Checkmarx surveys echo tensions: speed versus security, tool integration woes, poor collaboration. ZeroNorth’s older poll found security champions boosting AppSec and ties, with 84% affirming gains. Gartner data via Malware News ties 27% security outcome improvements to strong dev-sec collaboration, achieved by just 29%.

Cloud and AI Amplify Integration Pressures

Nearly half of Sumo Logic respondents blend cloud/on-premises, with 90% stressing multi/hybrid data for SIEM. Legacy SIEMs falter: 92% say they scale currently, but future doubts loom. X discussions, including Sumo Logic’s posts, amplify calls for unified platforms as single truths for DevSecOps.

Datadog flags dependency lags—median 215 days behind major versions, JVM at 401—with 50% services using unmaintained libraries. IaC dominates at 80% adoption (59% Terraform), but 38% mix ClickOps, risking errors. Container shifts to minimal images cut vulnerabilities: under 100MB average three severe (median zero) versus 20 for larger.

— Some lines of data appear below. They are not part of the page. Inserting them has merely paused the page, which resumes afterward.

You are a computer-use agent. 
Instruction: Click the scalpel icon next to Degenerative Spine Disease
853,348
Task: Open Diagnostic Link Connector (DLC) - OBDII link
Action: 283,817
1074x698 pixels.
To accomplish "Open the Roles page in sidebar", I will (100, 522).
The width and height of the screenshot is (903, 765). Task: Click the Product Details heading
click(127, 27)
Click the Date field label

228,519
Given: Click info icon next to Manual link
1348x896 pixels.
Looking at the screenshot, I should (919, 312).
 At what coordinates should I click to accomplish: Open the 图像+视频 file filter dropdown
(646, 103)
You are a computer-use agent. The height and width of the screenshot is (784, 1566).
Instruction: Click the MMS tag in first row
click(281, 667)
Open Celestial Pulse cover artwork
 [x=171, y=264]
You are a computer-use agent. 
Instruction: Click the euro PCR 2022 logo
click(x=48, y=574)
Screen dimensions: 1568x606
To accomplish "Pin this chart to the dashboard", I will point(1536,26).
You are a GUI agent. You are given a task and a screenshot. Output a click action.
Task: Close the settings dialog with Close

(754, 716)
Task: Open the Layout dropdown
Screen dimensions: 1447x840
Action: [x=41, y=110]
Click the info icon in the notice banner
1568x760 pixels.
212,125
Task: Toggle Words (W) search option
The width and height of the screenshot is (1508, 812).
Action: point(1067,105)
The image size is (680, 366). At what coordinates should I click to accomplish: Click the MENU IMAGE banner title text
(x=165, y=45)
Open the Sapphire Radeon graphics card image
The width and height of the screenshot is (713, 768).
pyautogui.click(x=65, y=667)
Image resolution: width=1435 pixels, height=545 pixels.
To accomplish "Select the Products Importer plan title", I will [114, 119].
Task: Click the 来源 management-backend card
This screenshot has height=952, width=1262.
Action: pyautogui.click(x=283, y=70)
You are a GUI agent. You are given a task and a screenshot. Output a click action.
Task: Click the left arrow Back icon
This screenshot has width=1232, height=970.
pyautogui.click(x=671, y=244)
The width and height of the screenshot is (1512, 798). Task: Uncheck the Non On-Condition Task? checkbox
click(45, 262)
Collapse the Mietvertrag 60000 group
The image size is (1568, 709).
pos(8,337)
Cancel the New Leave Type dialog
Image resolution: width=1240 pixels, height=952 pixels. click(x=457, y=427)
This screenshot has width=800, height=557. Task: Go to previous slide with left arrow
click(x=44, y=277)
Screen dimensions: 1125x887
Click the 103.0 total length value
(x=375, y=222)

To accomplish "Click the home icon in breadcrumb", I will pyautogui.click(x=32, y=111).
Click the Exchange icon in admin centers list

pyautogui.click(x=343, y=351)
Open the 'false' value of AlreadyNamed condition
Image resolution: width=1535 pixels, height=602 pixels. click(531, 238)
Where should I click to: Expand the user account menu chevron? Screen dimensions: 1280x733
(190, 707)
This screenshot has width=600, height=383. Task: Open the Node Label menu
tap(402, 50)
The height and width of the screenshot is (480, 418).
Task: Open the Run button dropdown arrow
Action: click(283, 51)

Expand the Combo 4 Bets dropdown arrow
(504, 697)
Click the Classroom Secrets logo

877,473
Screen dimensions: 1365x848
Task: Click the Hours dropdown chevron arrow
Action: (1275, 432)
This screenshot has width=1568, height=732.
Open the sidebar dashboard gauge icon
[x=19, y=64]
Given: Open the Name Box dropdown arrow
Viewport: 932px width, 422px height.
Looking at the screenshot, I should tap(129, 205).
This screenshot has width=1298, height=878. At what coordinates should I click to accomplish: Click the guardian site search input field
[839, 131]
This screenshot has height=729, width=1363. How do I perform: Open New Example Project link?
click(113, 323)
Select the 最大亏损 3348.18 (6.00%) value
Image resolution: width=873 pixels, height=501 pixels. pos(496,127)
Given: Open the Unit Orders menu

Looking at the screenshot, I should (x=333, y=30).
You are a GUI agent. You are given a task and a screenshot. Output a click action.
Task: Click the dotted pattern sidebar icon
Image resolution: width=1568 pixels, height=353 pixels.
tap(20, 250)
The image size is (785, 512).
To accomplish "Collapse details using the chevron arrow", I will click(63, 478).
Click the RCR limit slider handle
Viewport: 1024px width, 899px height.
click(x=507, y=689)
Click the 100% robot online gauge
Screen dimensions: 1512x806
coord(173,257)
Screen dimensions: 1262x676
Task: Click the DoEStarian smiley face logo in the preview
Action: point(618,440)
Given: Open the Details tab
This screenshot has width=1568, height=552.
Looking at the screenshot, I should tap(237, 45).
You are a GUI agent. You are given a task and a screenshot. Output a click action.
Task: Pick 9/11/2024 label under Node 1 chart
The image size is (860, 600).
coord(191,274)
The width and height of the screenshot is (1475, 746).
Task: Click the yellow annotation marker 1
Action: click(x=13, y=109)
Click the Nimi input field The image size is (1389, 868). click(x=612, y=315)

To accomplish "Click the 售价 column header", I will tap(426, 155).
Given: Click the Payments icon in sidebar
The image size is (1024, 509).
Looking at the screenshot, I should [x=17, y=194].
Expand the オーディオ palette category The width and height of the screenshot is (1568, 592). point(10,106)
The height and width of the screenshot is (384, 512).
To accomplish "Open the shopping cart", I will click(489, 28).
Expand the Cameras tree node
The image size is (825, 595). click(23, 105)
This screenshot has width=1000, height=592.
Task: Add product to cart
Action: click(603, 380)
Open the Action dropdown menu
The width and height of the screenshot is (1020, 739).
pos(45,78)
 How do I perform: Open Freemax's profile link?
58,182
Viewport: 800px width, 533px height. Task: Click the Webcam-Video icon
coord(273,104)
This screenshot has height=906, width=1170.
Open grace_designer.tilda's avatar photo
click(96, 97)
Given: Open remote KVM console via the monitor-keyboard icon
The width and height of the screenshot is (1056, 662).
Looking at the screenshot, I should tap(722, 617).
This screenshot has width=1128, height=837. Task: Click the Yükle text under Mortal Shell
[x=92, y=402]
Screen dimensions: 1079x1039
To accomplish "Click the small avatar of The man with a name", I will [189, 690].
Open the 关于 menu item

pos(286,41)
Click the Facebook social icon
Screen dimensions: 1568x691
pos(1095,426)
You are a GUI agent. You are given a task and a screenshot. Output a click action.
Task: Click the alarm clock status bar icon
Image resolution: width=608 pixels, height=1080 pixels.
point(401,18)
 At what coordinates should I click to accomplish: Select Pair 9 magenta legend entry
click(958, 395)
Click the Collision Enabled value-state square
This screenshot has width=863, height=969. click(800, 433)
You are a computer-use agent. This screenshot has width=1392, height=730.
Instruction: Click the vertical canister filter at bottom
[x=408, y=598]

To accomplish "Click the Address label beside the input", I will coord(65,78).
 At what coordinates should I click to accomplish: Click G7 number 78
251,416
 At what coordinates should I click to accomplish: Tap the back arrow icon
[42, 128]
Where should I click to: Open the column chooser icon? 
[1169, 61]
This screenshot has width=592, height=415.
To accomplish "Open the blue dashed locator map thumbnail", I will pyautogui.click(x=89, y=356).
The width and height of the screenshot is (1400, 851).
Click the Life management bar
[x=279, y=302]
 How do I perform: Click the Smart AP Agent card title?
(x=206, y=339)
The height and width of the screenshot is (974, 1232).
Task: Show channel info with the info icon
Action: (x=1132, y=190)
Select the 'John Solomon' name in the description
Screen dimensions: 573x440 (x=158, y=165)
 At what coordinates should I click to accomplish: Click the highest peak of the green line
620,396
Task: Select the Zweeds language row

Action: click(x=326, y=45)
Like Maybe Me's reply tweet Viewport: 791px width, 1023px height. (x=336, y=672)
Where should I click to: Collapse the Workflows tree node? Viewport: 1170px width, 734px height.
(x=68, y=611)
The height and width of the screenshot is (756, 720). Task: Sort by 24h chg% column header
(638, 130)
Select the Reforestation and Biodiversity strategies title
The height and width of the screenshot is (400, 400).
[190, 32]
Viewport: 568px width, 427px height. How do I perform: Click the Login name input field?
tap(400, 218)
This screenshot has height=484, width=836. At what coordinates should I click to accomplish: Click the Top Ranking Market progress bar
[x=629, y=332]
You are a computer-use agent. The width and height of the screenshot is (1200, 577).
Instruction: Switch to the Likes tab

Forrester via JFrog on X estimates $5.4 million benefits from consolidation, slashing fixes 80% and licenses 71%, reclaiming 20% developer time. Black Duck’s 2023 report (still cited) notes 53% weekly AppSec testing for critical apps, 31% daily.

Path Forward: Unification and Upskilling

Surveys converge on unified tooling as antidote. Sumo Logic pushes platforms bridging silos for real-time visibility. GitLab eyes AI redefining roles, demanding new skills. Datadog urges context-driven prioritization, OIDC over IAM, frequent deploys.

Practical steps emerge: policy-as-code, shift-left, security champions. As Clawson observed, AI data influx challenges legacy SIEMs. “The number of data sources is likely to exponentially increase in the age of artificial intelligence (AI) which suggests that many legacy SIEM platforms will not be able to keep pace,” he told Security Boulevard.

Enterprise leaders face imperative: align teams, consolidate stacks, harness AI proactively. With threats evolving and velocity unrelenting, bridging DevSecOps gaps determines resilience in 2026’s high-stakes arena.